Component: Applications/Tor Browser Version:
Severity: Normal Keywords: tbb-torbutton, TorBrowserTeam201512R
Cc: arthuredelstein, brade, mcs Actual Points:
Parent ID: Points:
Reviewer: Sponsor:

Description

We should look again over tor-control-port.js Torbutton and add a bit more error handling code + do a general clean-up where deemed necessary.

Child Tickets

Change History (24)

comment:1 Changed 4 years ago by arthuredelstein

Some useful comments, from
https://trac.torproject.org/projects/tor/ticket/16990#comment:6

Why the non-greedy globbing (the "?" modifier added to "+" or "*") when you are matching all the rest of the line anyway?

Compare:

520 - let matchResult = string.match(/^250[ -].+?=(.*?)$/mi) ||
520 + let matchResult = string.match(/^250[ -].+?=(.*)$/mi) ||

You do this in several other places in this file.
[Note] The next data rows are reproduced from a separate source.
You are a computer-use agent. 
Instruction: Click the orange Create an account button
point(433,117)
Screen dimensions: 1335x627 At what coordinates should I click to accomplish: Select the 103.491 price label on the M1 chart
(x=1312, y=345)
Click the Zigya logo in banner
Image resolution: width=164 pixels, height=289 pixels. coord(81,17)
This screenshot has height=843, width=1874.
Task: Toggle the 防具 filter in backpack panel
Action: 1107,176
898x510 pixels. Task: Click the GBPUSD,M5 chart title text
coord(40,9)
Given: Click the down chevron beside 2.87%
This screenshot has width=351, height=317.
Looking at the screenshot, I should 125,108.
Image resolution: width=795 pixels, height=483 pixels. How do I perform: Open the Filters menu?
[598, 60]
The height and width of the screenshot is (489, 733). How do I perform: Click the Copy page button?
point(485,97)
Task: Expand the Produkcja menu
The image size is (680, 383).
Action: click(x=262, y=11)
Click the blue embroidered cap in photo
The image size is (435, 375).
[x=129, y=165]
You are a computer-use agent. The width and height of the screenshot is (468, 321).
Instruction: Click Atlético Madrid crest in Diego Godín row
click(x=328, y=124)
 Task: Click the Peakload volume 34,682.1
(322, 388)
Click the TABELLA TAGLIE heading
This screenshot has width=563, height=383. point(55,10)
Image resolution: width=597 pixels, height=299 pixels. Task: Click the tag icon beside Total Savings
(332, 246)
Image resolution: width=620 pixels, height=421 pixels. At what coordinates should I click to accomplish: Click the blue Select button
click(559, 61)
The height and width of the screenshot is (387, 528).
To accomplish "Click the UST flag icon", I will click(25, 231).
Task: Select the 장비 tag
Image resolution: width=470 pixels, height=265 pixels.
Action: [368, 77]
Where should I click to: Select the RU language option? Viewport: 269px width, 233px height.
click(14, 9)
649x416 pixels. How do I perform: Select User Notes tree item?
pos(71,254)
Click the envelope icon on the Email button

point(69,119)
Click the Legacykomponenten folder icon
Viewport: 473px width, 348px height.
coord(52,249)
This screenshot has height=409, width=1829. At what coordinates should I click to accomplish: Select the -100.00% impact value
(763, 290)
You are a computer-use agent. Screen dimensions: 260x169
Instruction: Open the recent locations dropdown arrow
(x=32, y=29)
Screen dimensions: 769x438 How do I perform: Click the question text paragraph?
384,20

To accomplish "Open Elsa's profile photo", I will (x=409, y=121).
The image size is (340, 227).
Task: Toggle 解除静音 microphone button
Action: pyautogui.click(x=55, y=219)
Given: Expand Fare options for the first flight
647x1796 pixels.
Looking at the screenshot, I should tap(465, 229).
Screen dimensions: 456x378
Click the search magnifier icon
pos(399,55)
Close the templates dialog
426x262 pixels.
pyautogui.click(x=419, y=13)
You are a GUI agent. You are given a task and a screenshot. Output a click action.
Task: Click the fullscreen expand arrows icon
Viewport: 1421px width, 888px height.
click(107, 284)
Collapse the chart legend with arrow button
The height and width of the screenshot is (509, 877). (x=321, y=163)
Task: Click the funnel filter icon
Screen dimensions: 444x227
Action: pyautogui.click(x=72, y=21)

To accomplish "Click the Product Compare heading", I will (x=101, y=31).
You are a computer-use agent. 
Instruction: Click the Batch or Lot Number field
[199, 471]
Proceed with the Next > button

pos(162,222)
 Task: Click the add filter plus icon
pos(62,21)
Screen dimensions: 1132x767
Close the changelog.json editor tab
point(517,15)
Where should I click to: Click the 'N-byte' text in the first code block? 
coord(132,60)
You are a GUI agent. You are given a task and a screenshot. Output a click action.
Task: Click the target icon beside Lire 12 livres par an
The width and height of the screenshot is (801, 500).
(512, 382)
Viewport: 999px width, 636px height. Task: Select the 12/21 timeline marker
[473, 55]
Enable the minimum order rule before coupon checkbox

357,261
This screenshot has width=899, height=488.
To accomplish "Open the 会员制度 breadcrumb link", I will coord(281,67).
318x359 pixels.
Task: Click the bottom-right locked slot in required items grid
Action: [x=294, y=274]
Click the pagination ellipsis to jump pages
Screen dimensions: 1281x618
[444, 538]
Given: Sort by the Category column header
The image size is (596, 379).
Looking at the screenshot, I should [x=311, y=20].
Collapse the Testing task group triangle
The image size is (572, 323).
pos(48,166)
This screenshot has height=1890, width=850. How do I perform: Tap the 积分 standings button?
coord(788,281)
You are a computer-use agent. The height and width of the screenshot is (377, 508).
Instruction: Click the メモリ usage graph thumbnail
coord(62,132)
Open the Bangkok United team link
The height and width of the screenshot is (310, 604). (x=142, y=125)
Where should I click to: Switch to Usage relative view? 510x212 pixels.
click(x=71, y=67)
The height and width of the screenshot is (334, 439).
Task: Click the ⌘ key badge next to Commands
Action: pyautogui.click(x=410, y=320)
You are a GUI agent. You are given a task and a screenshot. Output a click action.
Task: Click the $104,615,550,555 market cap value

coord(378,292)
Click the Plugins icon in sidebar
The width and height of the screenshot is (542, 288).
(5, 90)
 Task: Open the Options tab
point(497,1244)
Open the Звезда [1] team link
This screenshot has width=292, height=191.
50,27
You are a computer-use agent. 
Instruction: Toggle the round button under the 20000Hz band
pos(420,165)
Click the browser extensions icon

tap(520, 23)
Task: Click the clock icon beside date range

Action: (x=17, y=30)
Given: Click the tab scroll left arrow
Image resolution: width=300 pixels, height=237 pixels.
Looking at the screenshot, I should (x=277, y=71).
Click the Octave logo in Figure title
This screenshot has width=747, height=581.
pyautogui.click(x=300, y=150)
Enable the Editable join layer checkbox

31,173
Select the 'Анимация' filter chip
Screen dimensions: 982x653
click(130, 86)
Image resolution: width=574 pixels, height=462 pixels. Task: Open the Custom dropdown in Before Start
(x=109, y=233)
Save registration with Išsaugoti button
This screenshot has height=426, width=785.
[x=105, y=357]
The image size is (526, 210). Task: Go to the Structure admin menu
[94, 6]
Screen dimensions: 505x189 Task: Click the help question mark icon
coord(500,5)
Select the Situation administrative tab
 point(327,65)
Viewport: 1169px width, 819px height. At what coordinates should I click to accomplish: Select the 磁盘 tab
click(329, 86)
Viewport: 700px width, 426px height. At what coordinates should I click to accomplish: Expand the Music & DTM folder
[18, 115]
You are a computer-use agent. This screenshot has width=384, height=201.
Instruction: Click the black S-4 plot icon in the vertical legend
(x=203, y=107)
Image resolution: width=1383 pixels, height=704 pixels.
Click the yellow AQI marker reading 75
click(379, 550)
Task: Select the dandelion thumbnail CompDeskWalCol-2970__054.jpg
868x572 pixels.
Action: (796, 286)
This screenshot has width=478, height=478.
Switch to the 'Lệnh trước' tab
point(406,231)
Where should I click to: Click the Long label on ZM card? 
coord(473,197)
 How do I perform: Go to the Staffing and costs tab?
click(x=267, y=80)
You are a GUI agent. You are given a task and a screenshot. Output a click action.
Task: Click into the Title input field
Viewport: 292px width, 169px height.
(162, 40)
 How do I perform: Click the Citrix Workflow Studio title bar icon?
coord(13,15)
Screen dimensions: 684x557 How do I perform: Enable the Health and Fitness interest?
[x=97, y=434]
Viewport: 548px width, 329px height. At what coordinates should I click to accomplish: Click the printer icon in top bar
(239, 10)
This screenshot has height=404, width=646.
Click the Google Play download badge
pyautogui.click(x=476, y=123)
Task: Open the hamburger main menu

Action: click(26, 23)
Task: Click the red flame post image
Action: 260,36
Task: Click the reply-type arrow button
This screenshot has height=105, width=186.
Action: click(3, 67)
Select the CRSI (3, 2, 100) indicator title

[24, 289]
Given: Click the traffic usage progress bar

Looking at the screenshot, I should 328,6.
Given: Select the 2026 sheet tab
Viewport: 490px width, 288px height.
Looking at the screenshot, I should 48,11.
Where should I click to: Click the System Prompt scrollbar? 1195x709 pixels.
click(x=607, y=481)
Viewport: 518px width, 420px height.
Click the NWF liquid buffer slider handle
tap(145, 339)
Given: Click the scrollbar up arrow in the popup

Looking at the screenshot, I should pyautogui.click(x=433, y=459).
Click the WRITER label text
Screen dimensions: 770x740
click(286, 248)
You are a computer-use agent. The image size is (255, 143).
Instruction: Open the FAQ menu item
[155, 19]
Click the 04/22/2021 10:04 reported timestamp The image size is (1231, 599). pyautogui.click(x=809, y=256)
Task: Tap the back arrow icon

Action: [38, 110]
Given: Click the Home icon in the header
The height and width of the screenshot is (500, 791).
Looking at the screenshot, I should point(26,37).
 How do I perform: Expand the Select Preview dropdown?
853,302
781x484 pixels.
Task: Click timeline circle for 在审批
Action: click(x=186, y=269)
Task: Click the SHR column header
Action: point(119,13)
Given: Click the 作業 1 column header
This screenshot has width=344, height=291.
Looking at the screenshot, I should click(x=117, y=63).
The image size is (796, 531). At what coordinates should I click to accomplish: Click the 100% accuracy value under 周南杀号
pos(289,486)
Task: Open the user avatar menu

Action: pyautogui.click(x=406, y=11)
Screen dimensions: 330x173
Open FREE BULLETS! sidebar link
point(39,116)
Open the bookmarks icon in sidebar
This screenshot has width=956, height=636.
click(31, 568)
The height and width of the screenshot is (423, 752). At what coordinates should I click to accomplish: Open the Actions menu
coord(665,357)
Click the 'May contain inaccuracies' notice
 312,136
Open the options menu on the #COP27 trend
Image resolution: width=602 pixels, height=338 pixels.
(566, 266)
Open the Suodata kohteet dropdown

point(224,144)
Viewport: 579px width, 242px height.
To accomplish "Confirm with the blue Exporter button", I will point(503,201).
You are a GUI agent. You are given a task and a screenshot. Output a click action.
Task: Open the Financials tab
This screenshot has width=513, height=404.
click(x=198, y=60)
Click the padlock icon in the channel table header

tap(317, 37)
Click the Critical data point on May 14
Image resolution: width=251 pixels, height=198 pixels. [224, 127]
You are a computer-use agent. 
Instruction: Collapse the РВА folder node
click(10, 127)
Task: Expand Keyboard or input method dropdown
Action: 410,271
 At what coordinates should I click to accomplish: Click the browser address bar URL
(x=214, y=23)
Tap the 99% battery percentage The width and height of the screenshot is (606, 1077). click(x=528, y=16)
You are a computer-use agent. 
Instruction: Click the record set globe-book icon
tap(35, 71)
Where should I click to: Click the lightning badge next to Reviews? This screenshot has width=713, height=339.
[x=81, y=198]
Just wondering, I don't think it makes a difference.

Also, based on the regex above, shouldn't the comment in line 515 be like so?

  515 -	// or `250 circuit-status...`
  515 +	// or `250 circuit-status=...`

To match the rest of the comment.

Also, I do not know what the assumptions/pre-conditions are on the input string, but you do not check that the first line of the multiline case ("^250\+") ends with "=", as exemplified in the commentary for "info.keyValueStringsFromMessage".

Anyway, sorry for wasting your time, I'm not familiar with this code.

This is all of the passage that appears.